ONE MAN CLAPPING REVIEWS
Q Magazine 4/89 by Mat Snow 3/5
Manchester's James are a four-piece who shun the tramlines on which most rock proceeds. Their music has something of the improvisatory, protean quality of small-group jazz; but born of the punk generation, they also shun the stoned meander of such as The Grateful Dead. Recorded live in Bath last October, this album unveils songs not to be found on their two studio offerings Stutter and Strip-Mine and considerably restructures hitherto familiar numbers. For a group whose sole modus operandi is to fly by the seat of their pants, they are extraordinarily assured, playing off yet with each other with a rare empathy. Given the restless nerve endings of their songs (a hybrid of high-life guitar and English folk chords) such teamwork is all the more amazing.
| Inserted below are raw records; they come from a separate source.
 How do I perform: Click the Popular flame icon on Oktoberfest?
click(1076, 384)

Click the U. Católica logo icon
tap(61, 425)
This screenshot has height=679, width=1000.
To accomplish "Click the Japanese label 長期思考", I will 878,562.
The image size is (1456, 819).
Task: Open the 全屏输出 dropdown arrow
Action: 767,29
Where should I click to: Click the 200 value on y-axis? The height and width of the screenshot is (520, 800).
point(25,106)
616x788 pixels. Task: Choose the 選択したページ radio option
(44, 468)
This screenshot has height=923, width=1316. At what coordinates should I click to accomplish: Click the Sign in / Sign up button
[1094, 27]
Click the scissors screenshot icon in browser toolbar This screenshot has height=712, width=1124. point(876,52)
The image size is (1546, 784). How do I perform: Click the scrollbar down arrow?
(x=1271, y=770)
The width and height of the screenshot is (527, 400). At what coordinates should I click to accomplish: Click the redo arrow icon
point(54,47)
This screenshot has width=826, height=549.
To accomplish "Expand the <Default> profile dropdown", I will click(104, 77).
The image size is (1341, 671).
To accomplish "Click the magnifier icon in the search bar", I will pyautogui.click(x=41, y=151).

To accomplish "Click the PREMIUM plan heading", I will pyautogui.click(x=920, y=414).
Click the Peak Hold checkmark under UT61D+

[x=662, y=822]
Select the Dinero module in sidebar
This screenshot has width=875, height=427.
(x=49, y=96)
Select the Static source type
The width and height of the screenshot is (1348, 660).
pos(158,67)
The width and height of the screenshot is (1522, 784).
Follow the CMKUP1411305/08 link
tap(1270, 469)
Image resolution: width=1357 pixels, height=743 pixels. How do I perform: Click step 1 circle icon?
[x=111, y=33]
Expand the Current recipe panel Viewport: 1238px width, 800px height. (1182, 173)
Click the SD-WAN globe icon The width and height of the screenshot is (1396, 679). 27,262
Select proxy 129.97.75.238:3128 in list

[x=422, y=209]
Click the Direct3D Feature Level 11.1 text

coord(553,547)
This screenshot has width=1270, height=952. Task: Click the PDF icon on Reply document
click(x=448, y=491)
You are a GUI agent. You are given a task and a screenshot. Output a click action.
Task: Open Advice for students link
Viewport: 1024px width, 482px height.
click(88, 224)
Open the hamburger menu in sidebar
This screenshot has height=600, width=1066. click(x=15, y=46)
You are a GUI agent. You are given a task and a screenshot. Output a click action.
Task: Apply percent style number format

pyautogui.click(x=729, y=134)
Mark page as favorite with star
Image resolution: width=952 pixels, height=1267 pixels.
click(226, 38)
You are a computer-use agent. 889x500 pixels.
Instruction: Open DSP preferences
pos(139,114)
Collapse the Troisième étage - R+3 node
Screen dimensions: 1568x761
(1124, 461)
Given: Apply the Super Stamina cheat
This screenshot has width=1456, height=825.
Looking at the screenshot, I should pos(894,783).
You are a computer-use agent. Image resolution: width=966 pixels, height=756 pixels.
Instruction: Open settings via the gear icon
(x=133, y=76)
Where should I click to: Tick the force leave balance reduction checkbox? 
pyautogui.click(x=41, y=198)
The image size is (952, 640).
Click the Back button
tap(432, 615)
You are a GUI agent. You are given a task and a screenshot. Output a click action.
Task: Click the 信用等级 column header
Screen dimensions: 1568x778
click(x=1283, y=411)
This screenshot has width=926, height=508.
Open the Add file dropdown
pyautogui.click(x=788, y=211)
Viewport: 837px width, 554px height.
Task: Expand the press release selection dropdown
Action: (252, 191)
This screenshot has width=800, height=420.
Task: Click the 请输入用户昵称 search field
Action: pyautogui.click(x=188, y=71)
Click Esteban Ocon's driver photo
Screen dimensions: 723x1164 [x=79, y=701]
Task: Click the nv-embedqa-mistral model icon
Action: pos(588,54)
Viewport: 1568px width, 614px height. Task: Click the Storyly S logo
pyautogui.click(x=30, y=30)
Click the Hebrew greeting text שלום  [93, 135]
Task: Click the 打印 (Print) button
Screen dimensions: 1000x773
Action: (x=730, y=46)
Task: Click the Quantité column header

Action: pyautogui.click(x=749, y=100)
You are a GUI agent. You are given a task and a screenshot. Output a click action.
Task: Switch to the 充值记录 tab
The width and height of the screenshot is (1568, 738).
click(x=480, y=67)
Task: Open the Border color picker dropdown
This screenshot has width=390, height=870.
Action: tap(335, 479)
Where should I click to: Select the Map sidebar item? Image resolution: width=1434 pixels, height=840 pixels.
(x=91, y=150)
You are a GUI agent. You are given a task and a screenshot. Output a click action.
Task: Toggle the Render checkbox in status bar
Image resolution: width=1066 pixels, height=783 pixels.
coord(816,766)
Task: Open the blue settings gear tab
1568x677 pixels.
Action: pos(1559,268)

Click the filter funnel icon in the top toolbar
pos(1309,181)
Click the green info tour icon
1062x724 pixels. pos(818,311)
Where One Man Clapping beats their studio albums is that it gives space to the idiosyncratic expostulations of singer Tim Booth, semi-free associations previously buried in the mix. In his agitated lyrics - half intellectual jester, half raving hypochondriac - one can hear why Morrissey has long championed him and his works, of which Really Hard, Burned (a lyrically and melodically brilliant gripe against the big-league rock machine which, in the shape of Sire Records, has just chewed them up and spat them out) and Leaking, contained here, stand as the summits to date.